* **Work to be completed**
Please write out exactly the lines of the data below from the line holding "Click the Attraction" through the line holding "Task: Expand green plus marker in ベストグリーン row", and leave out the rest.

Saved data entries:
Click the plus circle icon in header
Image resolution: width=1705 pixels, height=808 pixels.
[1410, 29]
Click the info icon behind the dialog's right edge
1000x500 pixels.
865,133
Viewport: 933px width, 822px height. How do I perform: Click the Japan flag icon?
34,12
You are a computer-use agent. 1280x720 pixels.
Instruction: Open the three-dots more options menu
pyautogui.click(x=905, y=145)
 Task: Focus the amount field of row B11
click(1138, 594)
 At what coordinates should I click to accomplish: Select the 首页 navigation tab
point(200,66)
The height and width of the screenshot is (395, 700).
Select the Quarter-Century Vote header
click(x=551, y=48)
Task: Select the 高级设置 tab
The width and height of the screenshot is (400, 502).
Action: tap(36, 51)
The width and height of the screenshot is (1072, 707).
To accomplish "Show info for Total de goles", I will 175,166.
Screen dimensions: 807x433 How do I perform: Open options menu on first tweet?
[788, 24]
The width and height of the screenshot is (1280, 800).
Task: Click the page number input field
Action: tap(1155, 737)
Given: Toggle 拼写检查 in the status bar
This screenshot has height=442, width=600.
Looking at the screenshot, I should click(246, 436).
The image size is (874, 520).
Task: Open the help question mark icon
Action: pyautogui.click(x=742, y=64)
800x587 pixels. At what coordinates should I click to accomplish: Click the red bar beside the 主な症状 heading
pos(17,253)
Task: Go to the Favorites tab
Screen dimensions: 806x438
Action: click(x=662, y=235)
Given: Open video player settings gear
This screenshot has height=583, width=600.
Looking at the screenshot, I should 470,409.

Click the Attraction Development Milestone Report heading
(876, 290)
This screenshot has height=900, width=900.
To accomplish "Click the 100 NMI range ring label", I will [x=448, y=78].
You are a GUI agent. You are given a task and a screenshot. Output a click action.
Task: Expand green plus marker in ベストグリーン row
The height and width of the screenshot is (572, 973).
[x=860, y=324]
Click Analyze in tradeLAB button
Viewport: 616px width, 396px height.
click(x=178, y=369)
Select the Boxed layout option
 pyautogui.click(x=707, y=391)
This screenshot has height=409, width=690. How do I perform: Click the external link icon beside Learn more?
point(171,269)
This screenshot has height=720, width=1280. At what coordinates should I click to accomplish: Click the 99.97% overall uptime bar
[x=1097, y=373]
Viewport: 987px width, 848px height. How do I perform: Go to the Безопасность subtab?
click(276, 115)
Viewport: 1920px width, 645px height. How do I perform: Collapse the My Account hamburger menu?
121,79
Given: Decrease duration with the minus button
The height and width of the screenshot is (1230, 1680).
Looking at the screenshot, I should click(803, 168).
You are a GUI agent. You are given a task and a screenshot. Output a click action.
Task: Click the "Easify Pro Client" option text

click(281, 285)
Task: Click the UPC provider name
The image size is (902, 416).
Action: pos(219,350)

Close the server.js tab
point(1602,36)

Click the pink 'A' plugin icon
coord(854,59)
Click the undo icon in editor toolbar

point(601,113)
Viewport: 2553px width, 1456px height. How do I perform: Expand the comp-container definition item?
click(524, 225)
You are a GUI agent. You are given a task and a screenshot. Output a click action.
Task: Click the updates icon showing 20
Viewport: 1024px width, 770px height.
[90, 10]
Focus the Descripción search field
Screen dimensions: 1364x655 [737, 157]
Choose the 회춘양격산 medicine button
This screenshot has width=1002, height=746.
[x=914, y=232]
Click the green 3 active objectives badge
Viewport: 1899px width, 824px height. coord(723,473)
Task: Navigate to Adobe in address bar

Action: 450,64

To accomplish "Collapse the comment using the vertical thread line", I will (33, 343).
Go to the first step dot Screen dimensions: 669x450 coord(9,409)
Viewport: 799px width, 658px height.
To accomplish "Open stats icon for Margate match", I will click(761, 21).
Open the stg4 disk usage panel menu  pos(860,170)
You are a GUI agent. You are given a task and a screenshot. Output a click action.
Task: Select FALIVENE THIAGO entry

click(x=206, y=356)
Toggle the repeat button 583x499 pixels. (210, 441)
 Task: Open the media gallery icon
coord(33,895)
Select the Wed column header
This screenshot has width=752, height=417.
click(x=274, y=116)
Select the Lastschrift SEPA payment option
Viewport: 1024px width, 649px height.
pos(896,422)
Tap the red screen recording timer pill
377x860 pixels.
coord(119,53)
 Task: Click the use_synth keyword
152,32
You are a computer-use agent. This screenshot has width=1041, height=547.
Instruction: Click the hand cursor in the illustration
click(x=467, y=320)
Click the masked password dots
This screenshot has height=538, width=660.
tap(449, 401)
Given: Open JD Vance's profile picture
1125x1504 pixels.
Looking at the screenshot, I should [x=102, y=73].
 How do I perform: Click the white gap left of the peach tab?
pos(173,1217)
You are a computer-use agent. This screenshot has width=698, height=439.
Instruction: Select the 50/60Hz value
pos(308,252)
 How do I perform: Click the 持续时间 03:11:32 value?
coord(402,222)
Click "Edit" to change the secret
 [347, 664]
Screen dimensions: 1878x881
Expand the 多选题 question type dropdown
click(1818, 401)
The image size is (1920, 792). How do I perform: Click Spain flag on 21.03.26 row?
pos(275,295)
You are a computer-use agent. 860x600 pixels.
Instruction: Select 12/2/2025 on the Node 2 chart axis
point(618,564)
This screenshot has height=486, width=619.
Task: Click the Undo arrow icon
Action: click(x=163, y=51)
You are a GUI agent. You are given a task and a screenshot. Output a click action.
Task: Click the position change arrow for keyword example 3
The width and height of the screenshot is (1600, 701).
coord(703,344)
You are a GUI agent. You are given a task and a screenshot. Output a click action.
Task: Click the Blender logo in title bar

* **Task response**
Click the Attraction Development Milestone Report heading
(876, 290)
This screenshot has height=900, width=900.
To accomplish "Click the 100 NMI range ring label", I will [x=448, y=78].
You are a GUI agent. You are given a task and a screenshot. Output a click action.
Task: Expand green plus marker in ベストグリーン row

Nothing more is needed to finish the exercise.